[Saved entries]
[start]

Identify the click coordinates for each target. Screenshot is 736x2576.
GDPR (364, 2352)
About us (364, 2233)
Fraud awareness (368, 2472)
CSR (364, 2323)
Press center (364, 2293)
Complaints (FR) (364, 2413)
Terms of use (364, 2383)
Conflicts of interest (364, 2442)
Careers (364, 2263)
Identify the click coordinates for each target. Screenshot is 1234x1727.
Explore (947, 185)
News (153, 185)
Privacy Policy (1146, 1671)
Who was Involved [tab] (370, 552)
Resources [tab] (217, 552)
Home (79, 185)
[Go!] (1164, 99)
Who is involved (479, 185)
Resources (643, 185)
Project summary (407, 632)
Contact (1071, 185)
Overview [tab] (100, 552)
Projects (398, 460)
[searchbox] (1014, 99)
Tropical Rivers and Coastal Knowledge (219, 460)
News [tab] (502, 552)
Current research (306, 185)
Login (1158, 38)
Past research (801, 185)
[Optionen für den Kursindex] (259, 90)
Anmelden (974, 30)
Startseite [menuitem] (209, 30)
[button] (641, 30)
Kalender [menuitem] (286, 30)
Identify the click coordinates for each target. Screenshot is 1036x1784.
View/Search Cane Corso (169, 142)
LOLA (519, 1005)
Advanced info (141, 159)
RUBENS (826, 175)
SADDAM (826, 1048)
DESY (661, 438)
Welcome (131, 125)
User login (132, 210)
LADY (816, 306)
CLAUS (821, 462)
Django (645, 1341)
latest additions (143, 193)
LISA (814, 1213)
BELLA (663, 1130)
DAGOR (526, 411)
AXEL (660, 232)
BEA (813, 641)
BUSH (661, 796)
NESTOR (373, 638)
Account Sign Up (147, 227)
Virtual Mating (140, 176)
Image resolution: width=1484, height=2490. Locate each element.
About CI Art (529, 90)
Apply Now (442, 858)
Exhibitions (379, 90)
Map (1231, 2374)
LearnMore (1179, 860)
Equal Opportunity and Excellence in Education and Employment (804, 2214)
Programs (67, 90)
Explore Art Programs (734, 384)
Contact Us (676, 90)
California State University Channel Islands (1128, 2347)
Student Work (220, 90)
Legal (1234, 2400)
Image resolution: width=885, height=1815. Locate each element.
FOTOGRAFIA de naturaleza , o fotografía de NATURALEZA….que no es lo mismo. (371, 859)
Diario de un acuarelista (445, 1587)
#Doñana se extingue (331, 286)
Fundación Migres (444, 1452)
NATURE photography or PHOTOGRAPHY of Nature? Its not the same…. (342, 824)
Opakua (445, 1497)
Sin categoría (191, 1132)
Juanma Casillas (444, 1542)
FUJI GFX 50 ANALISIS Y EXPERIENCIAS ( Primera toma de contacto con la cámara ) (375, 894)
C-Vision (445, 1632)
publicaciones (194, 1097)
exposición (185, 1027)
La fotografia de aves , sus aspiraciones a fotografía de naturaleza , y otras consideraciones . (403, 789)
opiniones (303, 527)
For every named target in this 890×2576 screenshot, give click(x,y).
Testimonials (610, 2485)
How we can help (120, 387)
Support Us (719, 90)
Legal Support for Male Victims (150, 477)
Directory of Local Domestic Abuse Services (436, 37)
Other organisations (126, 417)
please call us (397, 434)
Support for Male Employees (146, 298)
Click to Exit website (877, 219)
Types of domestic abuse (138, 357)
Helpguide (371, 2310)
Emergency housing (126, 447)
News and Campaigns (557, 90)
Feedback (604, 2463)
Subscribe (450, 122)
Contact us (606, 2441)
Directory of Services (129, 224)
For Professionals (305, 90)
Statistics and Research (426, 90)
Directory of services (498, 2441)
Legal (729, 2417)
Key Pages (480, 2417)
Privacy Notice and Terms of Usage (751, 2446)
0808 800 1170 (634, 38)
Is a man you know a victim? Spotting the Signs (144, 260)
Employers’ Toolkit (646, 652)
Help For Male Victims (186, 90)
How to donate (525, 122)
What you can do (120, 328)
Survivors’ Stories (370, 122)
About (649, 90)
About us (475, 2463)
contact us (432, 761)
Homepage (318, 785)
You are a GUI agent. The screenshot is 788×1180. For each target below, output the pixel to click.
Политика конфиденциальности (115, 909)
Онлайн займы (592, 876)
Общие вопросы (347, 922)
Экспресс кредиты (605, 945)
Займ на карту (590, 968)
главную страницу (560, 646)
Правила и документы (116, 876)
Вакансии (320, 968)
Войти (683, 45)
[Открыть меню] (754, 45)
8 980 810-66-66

[end]

Objective: Please rewrite the records starting with the line that contains "latest additions (143, 193)" and going on through the line that contains "Legal Support for Male Victims (150, 477)", requests included, and give only those lines. Multiply every coordinate in the answers by 1.35 and round each to a whole number with halves going up, leaving all other numbers unchanged.

Result of this task:
latest additions (193, 261)
LISA (1099, 1638)
BELLA (895, 1526)
DAGOR (710, 555)
AXEL (891, 313)
BEA (1098, 865)
BUSH (892, 1075)
NESTOR (504, 861)
Account Sign Up (198, 306)
Virtual Mating (189, 238)
Image resolution: width=1484, height=2490. Locate each element.
About CI Art (714, 122)
Apply Now (597, 1158)
Exhibitions (512, 122)
Map (1662, 3205)
LearnMore (1592, 1161)
Equal Opportunity and Excellence in Education and Employment (1085, 2989)
Programs (90, 122)
Explore Art Programs (991, 518)
Contact Us (913, 122)
California State University Channel Islands (1523, 3168)
Student Work (297, 122)
Legal (1666, 3240)
Image resolution: width=885, height=1815. Locate each element.
FOTOGRAFIA de naturaleza , o fotografía de NATURALEZA….que no es lo mismo. (501, 1160)
Diario de un acuarelista (601, 2142)
#Doñana se extingue (447, 386)
Fundación Migres (599, 1960)
NATURE photography or PHOTOGRAPHY of Nature? Its not the same…. (462, 1112)
Opakua (601, 2021)
Sin categoría (258, 1528)
Juanma Casillas (599, 2082)
FUJI GFX 50 ANALISIS Y EXPERIENCIAS ( Primera toma de contacto con la cámara ) (506, 1207)
C-Vision (601, 2203)
publicaciones (262, 1481)
exposición (250, 1386)
La fotografia de aves , sus aspiraciones a fotografía de naturaleza , y otras consideraciones . (544, 1065)
opiniones (409, 711)
For every named target in this 890×2576 screenshot, give click(x,y).
Testimonials (824, 3355)
How we can help (162, 522)
Support Us (971, 122)
Legal Support for Male Victims (203, 644)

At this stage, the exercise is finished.